The Republican party, drunk on the deregulatory vino and still thinking it's 1999, have proclaimed that any such agency would be a terrible idea and would cause severe problems for business across America.  Those problems of course would not  be anything like the depression causing legislation, such as the Gramm-Leah-Bliley Act of 1999, which eliminated the Glass-Steagall Act of 1933 and permitted the financial monstrosity of Citibank to come into existence.  These same politicians, who continue to carry water for their Wall Street paymasters, want the public to believe that after the greatest economic collapse  in the history of mankind (in absolute terms), that their deregulatory laissez-faire ideology is the solution and not the problem.  What have these invertebrate shills for corporate-fascism done since the inception of the crisis?  First, they denied that there was a problem, then they start screaming like hysterical little girls at a boy-band concert, proclaiming that if we didn't hand over everything, including Grandma's silver dinner utensils, to the banks, who caused the problem, that we would be all doomed and consigned to the soup-kitchens. 

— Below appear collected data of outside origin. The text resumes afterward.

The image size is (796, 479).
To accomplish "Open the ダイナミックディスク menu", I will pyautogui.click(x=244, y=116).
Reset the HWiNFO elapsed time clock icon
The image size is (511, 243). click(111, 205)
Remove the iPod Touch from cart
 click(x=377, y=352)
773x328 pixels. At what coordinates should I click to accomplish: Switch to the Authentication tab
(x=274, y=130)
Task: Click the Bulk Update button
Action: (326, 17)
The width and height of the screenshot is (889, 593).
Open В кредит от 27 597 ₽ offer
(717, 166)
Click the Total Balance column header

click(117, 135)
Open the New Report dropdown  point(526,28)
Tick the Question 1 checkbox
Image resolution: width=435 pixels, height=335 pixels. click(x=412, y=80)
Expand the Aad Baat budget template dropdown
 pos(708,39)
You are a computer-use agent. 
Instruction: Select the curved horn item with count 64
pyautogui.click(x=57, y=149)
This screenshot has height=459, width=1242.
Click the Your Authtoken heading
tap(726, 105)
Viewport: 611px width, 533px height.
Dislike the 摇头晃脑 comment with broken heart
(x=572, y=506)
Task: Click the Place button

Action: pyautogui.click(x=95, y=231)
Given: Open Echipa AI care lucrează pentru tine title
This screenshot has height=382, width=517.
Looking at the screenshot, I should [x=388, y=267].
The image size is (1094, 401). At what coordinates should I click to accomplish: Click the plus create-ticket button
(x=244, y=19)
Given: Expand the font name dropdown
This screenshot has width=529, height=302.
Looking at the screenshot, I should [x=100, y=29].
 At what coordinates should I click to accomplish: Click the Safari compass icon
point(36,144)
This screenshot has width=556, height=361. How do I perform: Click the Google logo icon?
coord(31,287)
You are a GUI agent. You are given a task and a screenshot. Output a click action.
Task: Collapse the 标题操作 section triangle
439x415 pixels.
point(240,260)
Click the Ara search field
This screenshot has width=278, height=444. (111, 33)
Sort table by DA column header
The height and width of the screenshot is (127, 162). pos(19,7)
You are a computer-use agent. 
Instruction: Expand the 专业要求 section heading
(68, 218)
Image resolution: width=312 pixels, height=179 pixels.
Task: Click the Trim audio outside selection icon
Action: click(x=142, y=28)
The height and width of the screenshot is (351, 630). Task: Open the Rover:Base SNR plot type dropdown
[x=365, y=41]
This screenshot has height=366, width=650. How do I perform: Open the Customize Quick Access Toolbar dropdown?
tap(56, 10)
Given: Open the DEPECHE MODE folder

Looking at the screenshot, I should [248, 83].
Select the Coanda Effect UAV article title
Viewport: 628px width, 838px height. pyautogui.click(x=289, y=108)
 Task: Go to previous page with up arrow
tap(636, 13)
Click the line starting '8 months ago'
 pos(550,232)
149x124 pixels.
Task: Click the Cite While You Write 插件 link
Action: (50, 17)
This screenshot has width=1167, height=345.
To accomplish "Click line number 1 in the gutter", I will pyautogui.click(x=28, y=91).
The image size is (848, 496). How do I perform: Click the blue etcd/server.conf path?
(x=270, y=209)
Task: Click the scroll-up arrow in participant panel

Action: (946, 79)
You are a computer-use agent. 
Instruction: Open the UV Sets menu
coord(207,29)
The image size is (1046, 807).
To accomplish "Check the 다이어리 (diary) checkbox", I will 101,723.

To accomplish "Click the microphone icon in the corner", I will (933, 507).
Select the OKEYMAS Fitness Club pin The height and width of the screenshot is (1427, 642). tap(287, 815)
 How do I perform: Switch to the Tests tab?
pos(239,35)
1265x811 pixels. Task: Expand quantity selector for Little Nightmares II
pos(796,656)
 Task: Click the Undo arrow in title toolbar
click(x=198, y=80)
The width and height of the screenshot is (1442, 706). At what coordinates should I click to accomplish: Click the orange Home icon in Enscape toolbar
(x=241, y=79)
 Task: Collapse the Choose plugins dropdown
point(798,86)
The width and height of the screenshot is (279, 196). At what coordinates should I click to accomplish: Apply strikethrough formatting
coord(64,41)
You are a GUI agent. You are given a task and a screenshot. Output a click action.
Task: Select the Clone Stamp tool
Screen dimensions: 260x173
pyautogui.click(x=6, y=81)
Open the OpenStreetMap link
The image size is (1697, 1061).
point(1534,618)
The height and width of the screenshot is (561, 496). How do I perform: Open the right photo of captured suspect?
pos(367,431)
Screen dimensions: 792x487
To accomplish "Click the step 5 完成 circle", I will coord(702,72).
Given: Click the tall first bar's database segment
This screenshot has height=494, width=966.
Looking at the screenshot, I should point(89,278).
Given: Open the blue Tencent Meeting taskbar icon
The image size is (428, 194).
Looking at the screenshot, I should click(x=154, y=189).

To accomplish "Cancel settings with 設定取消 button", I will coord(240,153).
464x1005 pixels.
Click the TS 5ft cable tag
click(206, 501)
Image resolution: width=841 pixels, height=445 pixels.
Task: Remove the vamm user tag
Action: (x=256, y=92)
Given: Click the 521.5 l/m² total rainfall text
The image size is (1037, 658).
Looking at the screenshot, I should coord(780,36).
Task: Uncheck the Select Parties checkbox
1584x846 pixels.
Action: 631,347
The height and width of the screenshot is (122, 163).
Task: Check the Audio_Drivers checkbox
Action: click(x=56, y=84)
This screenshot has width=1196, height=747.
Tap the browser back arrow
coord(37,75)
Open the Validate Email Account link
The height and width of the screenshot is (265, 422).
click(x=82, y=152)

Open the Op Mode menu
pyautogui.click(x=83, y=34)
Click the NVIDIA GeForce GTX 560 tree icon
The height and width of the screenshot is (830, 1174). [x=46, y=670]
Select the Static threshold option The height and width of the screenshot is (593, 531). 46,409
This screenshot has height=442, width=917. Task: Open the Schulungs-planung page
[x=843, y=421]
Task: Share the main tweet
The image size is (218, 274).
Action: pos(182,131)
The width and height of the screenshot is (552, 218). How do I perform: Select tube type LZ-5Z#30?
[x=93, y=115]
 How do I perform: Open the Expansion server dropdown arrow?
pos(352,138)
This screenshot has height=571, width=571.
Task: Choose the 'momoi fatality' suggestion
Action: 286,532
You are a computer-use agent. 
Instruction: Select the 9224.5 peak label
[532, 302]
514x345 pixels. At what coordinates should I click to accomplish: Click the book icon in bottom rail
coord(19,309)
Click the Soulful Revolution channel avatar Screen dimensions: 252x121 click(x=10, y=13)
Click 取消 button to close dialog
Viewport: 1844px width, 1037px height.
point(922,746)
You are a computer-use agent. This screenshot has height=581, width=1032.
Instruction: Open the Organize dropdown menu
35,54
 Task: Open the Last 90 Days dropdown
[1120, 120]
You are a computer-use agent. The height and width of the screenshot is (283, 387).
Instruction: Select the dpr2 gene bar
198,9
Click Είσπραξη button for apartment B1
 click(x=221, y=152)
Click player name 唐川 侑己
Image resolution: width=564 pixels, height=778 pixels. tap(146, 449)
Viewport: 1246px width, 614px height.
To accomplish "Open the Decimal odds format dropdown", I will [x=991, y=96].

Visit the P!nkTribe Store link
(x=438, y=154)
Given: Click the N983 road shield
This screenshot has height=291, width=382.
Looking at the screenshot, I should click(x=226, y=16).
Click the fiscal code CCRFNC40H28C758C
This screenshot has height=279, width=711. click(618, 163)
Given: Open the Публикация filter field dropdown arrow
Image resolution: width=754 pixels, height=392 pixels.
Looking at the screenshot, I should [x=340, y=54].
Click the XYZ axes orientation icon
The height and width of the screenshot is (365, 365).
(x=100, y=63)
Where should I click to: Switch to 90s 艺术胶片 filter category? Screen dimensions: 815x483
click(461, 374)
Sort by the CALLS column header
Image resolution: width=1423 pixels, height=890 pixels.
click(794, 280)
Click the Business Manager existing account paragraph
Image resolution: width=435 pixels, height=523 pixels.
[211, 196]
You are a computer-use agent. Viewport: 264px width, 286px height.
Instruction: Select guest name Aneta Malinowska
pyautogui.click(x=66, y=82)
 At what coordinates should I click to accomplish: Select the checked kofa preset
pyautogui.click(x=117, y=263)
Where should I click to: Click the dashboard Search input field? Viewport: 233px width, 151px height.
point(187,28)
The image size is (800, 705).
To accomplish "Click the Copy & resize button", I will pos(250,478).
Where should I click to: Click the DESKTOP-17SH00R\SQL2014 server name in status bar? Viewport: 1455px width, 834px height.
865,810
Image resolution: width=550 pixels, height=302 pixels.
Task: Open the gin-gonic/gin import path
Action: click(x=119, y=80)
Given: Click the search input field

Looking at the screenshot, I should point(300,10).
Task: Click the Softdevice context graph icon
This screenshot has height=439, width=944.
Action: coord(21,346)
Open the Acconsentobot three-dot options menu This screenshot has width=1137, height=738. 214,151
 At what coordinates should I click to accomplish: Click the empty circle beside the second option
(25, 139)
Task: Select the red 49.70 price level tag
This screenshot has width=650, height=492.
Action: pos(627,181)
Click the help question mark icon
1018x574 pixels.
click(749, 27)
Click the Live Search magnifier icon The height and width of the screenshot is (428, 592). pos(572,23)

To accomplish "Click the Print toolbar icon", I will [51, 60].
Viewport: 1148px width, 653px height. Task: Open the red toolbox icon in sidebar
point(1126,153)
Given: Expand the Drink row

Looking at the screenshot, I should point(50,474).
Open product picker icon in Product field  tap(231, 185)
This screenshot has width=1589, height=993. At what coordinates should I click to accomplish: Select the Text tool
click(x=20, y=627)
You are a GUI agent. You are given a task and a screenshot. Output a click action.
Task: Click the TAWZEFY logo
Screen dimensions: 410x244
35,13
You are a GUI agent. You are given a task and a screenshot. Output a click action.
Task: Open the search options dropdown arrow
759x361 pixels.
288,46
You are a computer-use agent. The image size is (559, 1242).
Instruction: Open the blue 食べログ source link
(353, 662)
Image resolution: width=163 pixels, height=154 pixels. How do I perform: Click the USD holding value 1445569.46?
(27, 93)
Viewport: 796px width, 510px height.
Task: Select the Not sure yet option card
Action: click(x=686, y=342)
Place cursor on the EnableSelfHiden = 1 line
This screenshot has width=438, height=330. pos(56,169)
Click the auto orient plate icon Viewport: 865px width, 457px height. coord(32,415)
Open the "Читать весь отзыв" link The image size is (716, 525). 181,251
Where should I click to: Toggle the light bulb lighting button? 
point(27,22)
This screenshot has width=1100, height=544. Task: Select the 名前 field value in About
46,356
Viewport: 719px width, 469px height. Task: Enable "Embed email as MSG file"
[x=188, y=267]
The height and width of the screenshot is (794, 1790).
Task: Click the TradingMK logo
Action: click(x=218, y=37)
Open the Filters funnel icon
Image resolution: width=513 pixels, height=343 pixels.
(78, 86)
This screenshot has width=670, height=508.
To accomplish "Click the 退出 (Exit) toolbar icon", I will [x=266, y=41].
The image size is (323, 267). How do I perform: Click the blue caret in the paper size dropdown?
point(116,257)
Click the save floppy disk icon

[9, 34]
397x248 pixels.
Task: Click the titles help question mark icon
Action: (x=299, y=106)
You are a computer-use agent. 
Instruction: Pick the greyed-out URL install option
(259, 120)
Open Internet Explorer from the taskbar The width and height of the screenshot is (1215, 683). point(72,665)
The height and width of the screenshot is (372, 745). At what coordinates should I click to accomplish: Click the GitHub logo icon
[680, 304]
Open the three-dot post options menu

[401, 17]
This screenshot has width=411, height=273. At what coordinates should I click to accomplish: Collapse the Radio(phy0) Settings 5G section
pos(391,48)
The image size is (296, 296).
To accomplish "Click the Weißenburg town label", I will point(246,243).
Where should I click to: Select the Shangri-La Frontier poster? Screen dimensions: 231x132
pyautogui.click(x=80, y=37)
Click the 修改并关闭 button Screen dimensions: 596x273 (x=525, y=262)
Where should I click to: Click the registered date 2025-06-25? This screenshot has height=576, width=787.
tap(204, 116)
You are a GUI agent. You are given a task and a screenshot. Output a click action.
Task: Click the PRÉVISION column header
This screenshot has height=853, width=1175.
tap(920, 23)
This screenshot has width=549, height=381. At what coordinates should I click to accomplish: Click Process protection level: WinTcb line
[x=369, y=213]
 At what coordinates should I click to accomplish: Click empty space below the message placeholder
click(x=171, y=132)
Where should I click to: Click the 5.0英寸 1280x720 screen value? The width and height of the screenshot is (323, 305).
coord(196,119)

To date: the banks got their trillions of publicly backed dollars; executives of these financial firms received record bonuses for nuking the global economy; no meaningful legislation to prevent another crisis has been passed; and most economists, who first called the onset of the current depression, state that we are in worst shape than before the crisis.

In the discussion segment, Professor Warren outlines why it is not only important to have meaningful regulations for all consumer products, but why regulations facilitate transparency, accountability, and prevent commercial fraud.  She outlines her case by explaining, why if there had been a single consumer regulatory body in place, that much of the crisis stemming from the sub-prime loan fiasco and the shadow derivatives market, would not have occurred.  Her "money" quote was:
What we have aren't regulators who are there to regulate on behalf of the public.  What we have are regulators who are there to offer good deals to the banks.